Auch auf dem Euro lastet die europäische Energiekrise schwer, der Euro-Wechselkurs zum US-Dollar rutschte Anfang der zurückliegenden Woche unter die Parität. In diesem Umfeld hoher Inflation und magerer Wachstumsperspektiven sinkt auch die Stimmung der Unternehmen weiter in den Keller. So gingen in Euroland die Schnellschätzungen der Einkaufsmanagerindizes für die Industrie und die Dienstleister abermals zurück, beide liegen im Rezessionsbereich. Diese Schwäche resultiert im Wesentlichen aus den Schwergewichten Frankreich und Deutschland. Auch die weiter nach vorne blickenden ifo-Geschäftserwartungen der deutschen Unternehmen signalisieren eine Rezession.

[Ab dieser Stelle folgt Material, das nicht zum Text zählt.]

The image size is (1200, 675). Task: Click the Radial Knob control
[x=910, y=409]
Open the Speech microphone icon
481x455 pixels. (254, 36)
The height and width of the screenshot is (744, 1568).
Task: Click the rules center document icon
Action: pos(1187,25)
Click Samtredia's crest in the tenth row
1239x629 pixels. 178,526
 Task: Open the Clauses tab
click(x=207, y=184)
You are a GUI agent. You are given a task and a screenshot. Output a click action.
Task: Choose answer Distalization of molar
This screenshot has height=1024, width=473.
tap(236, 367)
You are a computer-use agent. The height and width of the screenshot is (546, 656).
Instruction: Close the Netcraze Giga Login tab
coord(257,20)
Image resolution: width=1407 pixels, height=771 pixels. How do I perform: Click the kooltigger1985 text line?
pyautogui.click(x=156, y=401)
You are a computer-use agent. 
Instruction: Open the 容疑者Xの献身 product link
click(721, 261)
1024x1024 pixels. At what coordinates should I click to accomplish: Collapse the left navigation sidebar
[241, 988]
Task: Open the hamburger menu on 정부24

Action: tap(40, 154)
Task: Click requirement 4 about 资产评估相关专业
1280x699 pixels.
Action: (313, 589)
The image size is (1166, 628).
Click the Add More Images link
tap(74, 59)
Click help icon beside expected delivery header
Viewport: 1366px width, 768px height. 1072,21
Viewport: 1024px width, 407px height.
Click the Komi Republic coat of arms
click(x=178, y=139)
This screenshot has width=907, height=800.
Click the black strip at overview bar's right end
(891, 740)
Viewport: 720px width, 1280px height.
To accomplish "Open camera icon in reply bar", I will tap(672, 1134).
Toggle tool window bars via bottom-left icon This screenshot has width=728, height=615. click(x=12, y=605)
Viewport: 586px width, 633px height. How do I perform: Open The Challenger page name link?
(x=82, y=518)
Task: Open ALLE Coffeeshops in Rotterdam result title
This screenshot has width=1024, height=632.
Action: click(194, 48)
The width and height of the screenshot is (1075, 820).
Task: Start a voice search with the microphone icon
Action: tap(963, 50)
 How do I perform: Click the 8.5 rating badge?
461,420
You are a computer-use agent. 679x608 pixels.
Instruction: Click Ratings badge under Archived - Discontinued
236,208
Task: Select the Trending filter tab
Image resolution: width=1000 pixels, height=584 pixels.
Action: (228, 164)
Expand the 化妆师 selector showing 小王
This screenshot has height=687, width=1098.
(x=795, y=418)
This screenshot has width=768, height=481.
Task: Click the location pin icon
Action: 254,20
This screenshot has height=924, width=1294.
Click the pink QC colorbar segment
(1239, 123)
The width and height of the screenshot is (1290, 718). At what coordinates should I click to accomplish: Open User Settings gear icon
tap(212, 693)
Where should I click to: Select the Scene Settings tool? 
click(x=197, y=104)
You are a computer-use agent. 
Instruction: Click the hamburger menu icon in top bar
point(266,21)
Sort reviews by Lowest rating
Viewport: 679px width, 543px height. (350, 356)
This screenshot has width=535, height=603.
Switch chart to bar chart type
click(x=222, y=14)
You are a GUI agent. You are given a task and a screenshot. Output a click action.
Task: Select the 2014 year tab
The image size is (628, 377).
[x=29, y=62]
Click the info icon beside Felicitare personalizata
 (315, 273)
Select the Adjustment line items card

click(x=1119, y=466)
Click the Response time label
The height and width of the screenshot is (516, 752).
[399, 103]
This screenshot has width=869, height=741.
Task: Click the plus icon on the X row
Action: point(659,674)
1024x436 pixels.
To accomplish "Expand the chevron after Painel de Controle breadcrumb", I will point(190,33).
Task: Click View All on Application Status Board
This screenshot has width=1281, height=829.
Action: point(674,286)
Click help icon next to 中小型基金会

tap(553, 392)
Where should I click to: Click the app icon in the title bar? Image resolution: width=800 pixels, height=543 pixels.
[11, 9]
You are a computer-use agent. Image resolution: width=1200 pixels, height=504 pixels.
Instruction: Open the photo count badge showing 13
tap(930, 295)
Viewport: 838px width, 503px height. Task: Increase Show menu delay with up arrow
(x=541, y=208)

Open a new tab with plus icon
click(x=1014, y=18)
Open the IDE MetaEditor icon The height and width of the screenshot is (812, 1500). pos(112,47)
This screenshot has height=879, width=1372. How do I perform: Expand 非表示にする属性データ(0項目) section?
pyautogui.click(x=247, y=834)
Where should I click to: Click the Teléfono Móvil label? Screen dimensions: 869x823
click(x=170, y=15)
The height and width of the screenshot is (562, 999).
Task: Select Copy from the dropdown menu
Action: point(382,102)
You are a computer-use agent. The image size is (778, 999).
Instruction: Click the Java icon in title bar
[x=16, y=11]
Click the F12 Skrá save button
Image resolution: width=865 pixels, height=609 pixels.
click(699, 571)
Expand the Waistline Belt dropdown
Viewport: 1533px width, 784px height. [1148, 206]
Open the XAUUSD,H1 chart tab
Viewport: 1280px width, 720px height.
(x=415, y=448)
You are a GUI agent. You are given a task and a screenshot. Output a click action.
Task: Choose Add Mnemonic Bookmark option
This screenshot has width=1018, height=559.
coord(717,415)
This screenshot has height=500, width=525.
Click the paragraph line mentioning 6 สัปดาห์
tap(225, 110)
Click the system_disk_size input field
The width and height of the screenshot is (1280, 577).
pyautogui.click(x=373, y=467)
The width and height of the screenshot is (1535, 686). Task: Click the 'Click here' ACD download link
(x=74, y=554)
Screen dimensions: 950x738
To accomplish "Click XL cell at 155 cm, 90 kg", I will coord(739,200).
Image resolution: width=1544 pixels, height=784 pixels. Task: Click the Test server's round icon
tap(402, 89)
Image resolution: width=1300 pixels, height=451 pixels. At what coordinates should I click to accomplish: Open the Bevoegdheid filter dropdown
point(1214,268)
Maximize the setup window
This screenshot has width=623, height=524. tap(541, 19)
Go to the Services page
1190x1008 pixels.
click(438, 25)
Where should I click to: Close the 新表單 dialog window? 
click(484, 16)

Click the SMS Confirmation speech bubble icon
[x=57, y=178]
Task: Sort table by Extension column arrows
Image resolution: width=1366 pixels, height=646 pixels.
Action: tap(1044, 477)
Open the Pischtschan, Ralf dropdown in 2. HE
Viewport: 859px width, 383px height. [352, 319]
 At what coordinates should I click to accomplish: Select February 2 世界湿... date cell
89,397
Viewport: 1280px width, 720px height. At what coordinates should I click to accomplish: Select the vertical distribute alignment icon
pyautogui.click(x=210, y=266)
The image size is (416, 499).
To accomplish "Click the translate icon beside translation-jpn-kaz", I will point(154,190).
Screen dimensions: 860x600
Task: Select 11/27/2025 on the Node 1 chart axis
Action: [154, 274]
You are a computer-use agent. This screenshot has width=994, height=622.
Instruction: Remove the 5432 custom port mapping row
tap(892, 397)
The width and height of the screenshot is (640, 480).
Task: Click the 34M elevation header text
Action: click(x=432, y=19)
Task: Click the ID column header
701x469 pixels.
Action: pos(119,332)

Kein Wunder, denn hierzulande schwindet die Widerstandskraft der Volkswirtschaft zunehmend. Zum einen schmälert die hohe Inflation die Kaufkraft und die Kauflaune, zum anderen belasten die Vorbereitungen auf einen möglichen Gas-Engpass im Winter. Diese reichen vom Einsatz teurer Energieträger bis hin zu selbstgewählten Drosselung energieintensiver Produktionsprozesse. Deutsche Unternehmen berichten von einer rückläufigen Nachfrage, die sich durch Stornierungen und Auftragsverschiebungen bemerkbar macht. Das deutsche Bruttoinlandsprodukt könnte somit schon im dritten Quartal schrumpfen. Vor diesem Hintergrund muss der Euro wohl auf bessere Zeiten warten, bevor er sich gegenüber dem US-Dollar wieder sichtlich behaupten kann.
Nächste Woche werden zwei makroökonomische Indikatoren gemeldet, welchen die Notenbanker besondere Beachtung schenken: die Euroland-Inflationsdaten sowie der US-Arbeitsmarktbericht. Während Erstere die Leitzinserhöhungen der EZB weiterhin mehr als rechtfertigen dürften, wird Letzterer zeigen, inwieweit die im Vergleich zu Euroland deutlich höheren US-Zinsen bereits ihre Bremsspuren in der US-Wirtschaft hinterlassen.